▼
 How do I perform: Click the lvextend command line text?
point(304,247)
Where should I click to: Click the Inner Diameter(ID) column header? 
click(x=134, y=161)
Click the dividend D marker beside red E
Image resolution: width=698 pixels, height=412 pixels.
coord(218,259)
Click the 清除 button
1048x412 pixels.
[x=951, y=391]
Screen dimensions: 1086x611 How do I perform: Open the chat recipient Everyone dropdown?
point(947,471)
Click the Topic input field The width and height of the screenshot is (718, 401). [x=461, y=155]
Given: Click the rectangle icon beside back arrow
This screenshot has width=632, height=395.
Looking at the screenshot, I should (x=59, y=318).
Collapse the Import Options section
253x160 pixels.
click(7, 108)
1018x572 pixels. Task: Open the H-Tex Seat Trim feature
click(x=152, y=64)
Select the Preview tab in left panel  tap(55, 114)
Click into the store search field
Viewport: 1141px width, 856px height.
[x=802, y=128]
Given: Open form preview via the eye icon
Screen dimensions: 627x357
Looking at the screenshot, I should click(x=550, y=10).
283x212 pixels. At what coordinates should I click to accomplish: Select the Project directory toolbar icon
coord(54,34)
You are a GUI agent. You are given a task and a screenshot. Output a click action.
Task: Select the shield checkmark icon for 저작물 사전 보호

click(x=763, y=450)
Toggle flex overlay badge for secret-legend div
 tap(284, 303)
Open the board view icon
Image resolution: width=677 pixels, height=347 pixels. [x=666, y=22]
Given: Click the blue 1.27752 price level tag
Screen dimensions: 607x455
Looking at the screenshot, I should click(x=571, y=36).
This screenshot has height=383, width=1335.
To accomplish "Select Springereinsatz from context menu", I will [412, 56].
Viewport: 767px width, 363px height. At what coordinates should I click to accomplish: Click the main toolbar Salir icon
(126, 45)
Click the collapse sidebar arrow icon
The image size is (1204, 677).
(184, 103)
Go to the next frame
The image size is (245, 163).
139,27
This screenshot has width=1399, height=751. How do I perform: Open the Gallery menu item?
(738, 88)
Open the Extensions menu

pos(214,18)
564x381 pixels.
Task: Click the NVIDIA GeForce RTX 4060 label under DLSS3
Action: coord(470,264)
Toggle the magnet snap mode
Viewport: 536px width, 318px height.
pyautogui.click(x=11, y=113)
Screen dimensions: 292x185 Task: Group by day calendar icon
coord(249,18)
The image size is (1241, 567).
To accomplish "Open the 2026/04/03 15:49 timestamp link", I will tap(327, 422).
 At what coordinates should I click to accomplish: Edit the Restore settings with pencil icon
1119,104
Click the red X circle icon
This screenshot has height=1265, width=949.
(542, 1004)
▲
TASK STATEMENT = Please transcribe the listing in its entirety, exactly.

REPLY =
 How do I perform: Click the lvextend command line text?
point(304,247)
Where should I click to: Click the Inner Diameter(ID) column header? 
click(x=134, y=161)
Click the dividend D marker beside red E
Image resolution: width=698 pixels, height=412 pixels.
coord(218,259)
Click the 清除 button
1048x412 pixels.
[x=951, y=391]
Screen dimensions: 1086x611 How do I perform: Open the chat recipient Everyone dropdown?
point(947,471)
Click the Topic input field The width and height of the screenshot is (718, 401). [x=461, y=155]
Given: Click the rectangle icon beside back arrow
This screenshot has width=632, height=395.
Looking at the screenshot, I should (x=59, y=318).
Collapse the Import Options section
253x160 pixels.
click(7, 108)
1018x572 pixels. Task: Open the H-Tex Seat Trim feature
click(x=152, y=64)
Select the Preview tab in left panel  tap(55, 114)
Click into the store search field
Viewport: 1141px width, 856px height.
[x=802, y=128]
Given: Open form preview via the eye icon
Screen dimensions: 627x357
Looking at the screenshot, I should click(x=550, y=10).
283x212 pixels. At what coordinates should I click to accomplish: Select the Project directory toolbar icon
coord(54,34)
You are a GUI agent. You are given a task and a screenshot. Output a click action.
Task: Select the shield checkmark icon for 저작물 사전 보호

click(x=763, y=450)
Toggle flex overlay badge for secret-legend div
 tap(284, 303)
Open the board view icon
Image resolution: width=677 pixels, height=347 pixels. [x=666, y=22]
Given: Click the blue 1.27752 price level tag
Screen dimensions: 607x455
Looking at the screenshot, I should click(x=571, y=36).
This screenshot has height=383, width=1335.
To accomplish "Select Springereinsatz from context menu", I will [412, 56].
Viewport: 767px width, 363px height. At what coordinates should I click to accomplish: Click the main toolbar Salir icon
(126, 45)
Click the collapse sidebar arrow icon
The image size is (1204, 677).
(184, 103)
Go to the next frame
The image size is (245, 163).
139,27
This screenshot has width=1399, height=751. How do I perform: Open the Gallery menu item?
(738, 88)
Open the Extensions menu

pos(214,18)
564x381 pixels.
Task: Click the NVIDIA GeForce RTX 4060 label under DLSS3
Action: coord(470,264)
Toggle the magnet snap mode
Viewport: 536px width, 318px height.
pyautogui.click(x=11, y=113)
Screen dimensions: 292x185 Task: Group by day calendar icon
coord(249,18)
The image size is (1241, 567).
To accomplish "Open the 2026/04/03 15:49 timestamp link", I will tap(327, 422).
 At what coordinates should I click to accomplish: Edit the Restore settings with pencil icon
1119,104
Click the red X circle icon
This screenshot has height=1265, width=949.
(542, 1004)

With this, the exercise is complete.